**PROBLEM REQUIREMENTS**
Would you reproduce every line of the material exactly?

(Beginning of EXERCISE DATA)

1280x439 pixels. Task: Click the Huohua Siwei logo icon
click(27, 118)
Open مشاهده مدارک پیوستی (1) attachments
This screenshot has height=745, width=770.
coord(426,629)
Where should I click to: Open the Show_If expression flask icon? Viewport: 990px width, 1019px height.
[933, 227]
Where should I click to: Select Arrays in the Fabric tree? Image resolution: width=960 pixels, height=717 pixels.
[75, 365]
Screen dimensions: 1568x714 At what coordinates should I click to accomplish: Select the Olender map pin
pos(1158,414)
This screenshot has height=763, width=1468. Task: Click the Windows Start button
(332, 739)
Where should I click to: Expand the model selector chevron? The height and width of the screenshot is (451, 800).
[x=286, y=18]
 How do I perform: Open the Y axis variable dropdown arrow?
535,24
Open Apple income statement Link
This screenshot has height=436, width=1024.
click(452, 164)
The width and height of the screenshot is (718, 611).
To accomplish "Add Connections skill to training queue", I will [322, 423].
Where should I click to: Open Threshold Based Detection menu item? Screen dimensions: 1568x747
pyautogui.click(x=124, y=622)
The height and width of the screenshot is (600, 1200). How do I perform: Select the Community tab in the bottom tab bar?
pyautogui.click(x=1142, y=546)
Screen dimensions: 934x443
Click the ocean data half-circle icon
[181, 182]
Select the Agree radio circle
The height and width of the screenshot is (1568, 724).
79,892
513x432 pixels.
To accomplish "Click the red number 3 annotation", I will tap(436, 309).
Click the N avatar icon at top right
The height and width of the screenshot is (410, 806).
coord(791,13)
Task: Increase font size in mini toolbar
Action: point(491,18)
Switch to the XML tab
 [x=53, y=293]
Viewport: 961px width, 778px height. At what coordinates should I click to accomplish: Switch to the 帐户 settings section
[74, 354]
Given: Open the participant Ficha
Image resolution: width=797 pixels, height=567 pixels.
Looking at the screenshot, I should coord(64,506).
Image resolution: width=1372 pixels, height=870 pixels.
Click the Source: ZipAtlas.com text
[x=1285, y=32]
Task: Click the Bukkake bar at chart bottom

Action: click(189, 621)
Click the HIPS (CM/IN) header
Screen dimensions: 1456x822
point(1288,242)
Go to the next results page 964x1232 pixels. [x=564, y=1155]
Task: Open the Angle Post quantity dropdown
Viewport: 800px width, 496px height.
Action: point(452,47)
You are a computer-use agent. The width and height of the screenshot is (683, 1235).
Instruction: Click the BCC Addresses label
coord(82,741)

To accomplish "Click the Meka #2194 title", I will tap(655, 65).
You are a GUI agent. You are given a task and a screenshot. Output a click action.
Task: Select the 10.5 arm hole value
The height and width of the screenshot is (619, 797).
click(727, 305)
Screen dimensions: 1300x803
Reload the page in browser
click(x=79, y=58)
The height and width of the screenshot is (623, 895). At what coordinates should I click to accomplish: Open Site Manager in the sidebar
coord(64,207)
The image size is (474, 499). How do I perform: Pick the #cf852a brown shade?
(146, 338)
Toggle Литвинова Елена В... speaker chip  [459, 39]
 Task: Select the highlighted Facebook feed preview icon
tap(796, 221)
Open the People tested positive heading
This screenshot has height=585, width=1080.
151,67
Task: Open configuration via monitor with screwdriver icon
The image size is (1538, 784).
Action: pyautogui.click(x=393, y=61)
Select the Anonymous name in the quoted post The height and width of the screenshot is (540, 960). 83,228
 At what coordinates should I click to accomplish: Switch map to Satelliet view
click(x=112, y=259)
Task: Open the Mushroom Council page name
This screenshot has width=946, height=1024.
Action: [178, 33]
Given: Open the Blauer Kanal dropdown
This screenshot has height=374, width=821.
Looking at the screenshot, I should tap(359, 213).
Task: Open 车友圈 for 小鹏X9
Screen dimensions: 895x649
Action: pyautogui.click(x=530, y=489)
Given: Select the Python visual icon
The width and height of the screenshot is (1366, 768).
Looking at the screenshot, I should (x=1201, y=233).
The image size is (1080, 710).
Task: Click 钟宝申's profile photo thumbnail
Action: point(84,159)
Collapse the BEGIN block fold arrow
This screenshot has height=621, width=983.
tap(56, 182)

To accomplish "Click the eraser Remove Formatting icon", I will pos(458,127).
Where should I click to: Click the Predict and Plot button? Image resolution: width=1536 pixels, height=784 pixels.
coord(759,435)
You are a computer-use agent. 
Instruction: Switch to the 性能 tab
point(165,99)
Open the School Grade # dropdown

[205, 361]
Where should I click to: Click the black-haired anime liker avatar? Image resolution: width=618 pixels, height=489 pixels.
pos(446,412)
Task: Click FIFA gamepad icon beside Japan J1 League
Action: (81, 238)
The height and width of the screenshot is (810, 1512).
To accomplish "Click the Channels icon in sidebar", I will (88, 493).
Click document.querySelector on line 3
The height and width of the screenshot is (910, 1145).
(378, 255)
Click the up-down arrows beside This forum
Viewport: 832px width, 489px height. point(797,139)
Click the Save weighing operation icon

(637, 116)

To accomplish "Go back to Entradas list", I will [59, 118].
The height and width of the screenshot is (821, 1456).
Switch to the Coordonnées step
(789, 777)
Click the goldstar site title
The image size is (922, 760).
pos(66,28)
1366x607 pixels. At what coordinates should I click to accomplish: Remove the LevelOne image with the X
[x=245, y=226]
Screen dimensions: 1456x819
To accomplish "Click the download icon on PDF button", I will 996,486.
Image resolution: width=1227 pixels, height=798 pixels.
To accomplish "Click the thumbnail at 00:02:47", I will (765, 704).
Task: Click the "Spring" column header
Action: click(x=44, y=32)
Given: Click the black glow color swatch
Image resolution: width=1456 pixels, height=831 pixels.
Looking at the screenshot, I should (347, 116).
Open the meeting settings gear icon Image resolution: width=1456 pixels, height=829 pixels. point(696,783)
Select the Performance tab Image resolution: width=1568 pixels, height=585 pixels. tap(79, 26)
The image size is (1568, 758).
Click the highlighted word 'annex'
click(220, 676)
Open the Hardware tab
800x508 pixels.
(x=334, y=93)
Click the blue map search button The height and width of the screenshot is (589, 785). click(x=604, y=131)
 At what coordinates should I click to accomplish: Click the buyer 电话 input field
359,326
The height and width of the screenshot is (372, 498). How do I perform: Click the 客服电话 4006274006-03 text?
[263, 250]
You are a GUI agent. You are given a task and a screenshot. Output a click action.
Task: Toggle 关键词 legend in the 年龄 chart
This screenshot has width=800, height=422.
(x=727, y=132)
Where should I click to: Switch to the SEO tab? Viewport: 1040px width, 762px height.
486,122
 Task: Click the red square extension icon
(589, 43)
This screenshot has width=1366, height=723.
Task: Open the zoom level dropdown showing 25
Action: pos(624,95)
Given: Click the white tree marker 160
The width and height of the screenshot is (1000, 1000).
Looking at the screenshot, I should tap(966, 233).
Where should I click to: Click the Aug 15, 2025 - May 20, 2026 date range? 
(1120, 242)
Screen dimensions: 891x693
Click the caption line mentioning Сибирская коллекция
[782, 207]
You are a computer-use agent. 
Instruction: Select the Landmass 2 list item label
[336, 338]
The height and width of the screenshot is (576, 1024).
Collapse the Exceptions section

(End of EXERCISE DATA)

**SOLUTION**
1280x439 pixels. Task: Click the Huohua Siwei logo icon
click(27, 118)
Open مشاهده مدارک پیوستی (1) attachments
This screenshot has height=745, width=770.
coord(426,629)
Where should I click to: Open the Show_If expression flask icon? Viewport: 990px width, 1019px height.
[933, 227]
Where should I click to: Select Arrays in the Fabric tree? Image resolution: width=960 pixels, height=717 pixels.
[75, 365]
Screen dimensions: 1568x714 At what coordinates should I click to accomplish: Select the Olender map pin
pos(1158,414)
This screenshot has height=763, width=1468. Task: Click the Windows Start button
(332, 739)
Where should I click to: Expand the model selector chevron? The height and width of the screenshot is (451, 800).
[x=286, y=18]
 How do I perform: Open the Y axis variable dropdown arrow?
535,24
Open Apple income statement Link
This screenshot has height=436, width=1024.
click(452, 164)
The width and height of the screenshot is (718, 611).
To accomplish "Add Connections skill to training queue", I will [322, 423].
Where should I click to: Open Threshold Based Detection menu item? Screen dimensions: 1568x747
pyautogui.click(x=124, y=622)
The height and width of the screenshot is (600, 1200). How do I perform: Select the Community tab in the bottom tab bar?
pyautogui.click(x=1142, y=546)
Screen dimensions: 934x443
Click the ocean data half-circle icon
[181, 182]
Select the Agree radio circle
The height and width of the screenshot is (1568, 724).
79,892
513x432 pixels.
To accomplish "Click the red number 3 annotation", I will tap(436, 309).
Click the N avatar icon at top right
The height and width of the screenshot is (410, 806).
coord(791,13)
Task: Increase font size in mini toolbar
Action: point(491,18)
Switch to the XML tab
 [x=53, y=293]
Viewport: 961px width, 778px height. At what coordinates should I click to accomplish: Switch to the 帐户 settings section
[74, 354]
Given: Open the participant Ficha
Image resolution: width=797 pixels, height=567 pixels.
Looking at the screenshot, I should coord(64,506).
Image resolution: width=1372 pixels, height=870 pixels.
Click the Source: ZipAtlas.com text
[x=1285, y=32]
Task: Click the Bukkake bar at chart bottom

Action: click(189, 621)
Click the HIPS (CM/IN) header
Screen dimensions: 1456x822
point(1288,242)
Go to the next results page 964x1232 pixels. [x=564, y=1155]
Task: Open the Angle Post quantity dropdown
Viewport: 800px width, 496px height.
Action: point(452,47)
You are a computer-use agent. The width and height of the screenshot is (683, 1235).
Instruction: Click the BCC Addresses label
coord(82,741)

To accomplish "Click the Meka #2194 title", I will tap(655, 65).
You are a GUI agent. You are given a task and a screenshot. Output a click action.
Task: Select the 10.5 arm hole value
The height and width of the screenshot is (619, 797).
click(727, 305)
Screen dimensions: 1300x803
Reload the page in browser
click(x=79, y=58)
The height and width of the screenshot is (623, 895). At what coordinates should I click to accomplish: Open Site Manager in the sidebar
coord(64,207)
The image size is (474, 499). How do I perform: Pick the #cf852a brown shade?
(146, 338)
Toggle Литвинова Елена В... speaker chip  [459, 39]
 Task: Select the highlighted Facebook feed preview icon
tap(796, 221)
Open the People tested positive heading
This screenshot has height=585, width=1080.
151,67
Task: Open configuration via monitor with screwdriver icon
The image size is (1538, 784).
Action: pyautogui.click(x=393, y=61)
Select the Anonymous name in the quoted post The height and width of the screenshot is (540, 960). 83,228
 At what coordinates should I click to accomplish: Switch map to Satelliet view
click(x=112, y=259)
Task: Open the Mushroom Council page name
This screenshot has width=946, height=1024.
Action: [178, 33]
Given: Open the Blauer Kanal dropdown
This screenshot has height=374, width=821.
Looking at the screenshot, I should tap(359, 213).
Task: Open 车友圈 for 小鹏X9
Screen dimensions: 895x649
Action: pyautogui.click(x=530, y=489)
Given: Select the Python visual icon
The width and height of the screenshot is (1366, 768).
Looking at the screenshot, I should (x=1201, y=233).
The image size is (1080, 710).
Task: Click 钟宝申's profile photo thumbnail
Action: point(84,159)
Collapse the BEGIN block fold arrow
This screenshot has height=621, width=983.
tap(56, 182)

To accomplish "Click the eraser Remove Formatting icon", I will pos(458,127).
Where should I click to: Click the Predict and Plot button? Image resolution: width=1536 pixels, height=784 pixels.
coord(759,435)
You are a computer-use agent. 
Instruction: Switch to the 性能 tab
point(165,99)
Open the School Grade # dropdown

[205, 361]
Where should I click to: Click the black-haired anime liker avatar? Image resolution: width=618 pixels, height=489 pixels.
pos(446,412)
Task: Click FIFA gamepad icon beside Japan J1 League
Action: (81, 238)
The height and width of the screenshot is (810, 1512).
To accomplish "Click the Channels icon in sidebar", I will (88, 493).
Click document.querySelector on line 3
The height and width of the screenshot is (910, 1145).
(378, 255)
Click the up-down arrows beside This forum
Viewport: 832px width, 489px height. point(797,139)
Click the Save weighing operation icon

(637, 116)

To accomplish "Go back to Entradas list", I will [59, 118].
The height and width of the screenshot is (821, 1456).
Switch to the Coordonnées step
(789, 777)
Click the goldstar site title
The image size is (922, 760).
pos(66,28)
1366x607 pixels. At what coordinates should I click to accomplish: Remove the LevelOne image with the X
[x=245, y=226]
Screen dimensions: 1456x819
To accomplish "Click the download icon on PDF button", I will 996,486.
Image resolution: width=1227 pixels, height=798 pixels.
To accomplish "Click the thumbnail at 00:02:47", I will (765, 704).
Task: Click the "Spring" column header
Action: click(x=44, y=32)
Given: Click the black glow color swatch
Image resolution: width=1456 pixels, height=831 pixels.
Looking at the screenshot, I should (347, 116).
Open the meeting settings gear icon Image resolution: width=1456 pixels, height=829 pixels. point(696,783)
Select the Performance tab Image resolution: width=1568 pixels, height=585 pixels. tap(79, 26)
The image size is (1568, 758).
Click the highlighted word 'annex'
click(220, 676)
Open the Hardware tab
800x508 pixels.
(x=334, y=93)
Click the blue map search button The height and width of the screenshot is (589, 785). click(x=604, y=131)
 At what coordinates should I click to accomplish: Click the buyer 电话 input field
359,326
The height and width of the screenshot is (372, 498). How do I perform: Click the 客服电话 4006274006-03 text?
[263, 250]
You are a GUI agent. You are given a task and a screenshot. Output a click action.
Task: Toggle 关键词 legend in the 年龄 chart
This screenshot has width=800, height=422.
(x=727, y=132)
Where should I click to: Switch to the SEO tab? Viewport: 1040px width, 762px height.
486,122
 Task: Click the red square extension icon
(589, 43)
This screenshot has width=1366, height=723.
Task: Open the zoom level dropdown showing 25
Action: pos(624,95)
Given: Click the white tree marker 160
The width and height of the screenshot is (1000, 1000).
Looking at the screenshot, I should tap(966, 233).
Where should I click to: Click the Aug 15, 2025 - May 20, 2026 date range? 
(1120, 242)
Screen dimensions: 891x693
Click the caption line mentioning Сибирская коллекция
[782, 207]
You are a computer-use agent. 
Instruction: Select the Landmass 2 list item label
[336, 338]
The height and width of the screenshot is (576, 1024).
Collapse the Exceptions section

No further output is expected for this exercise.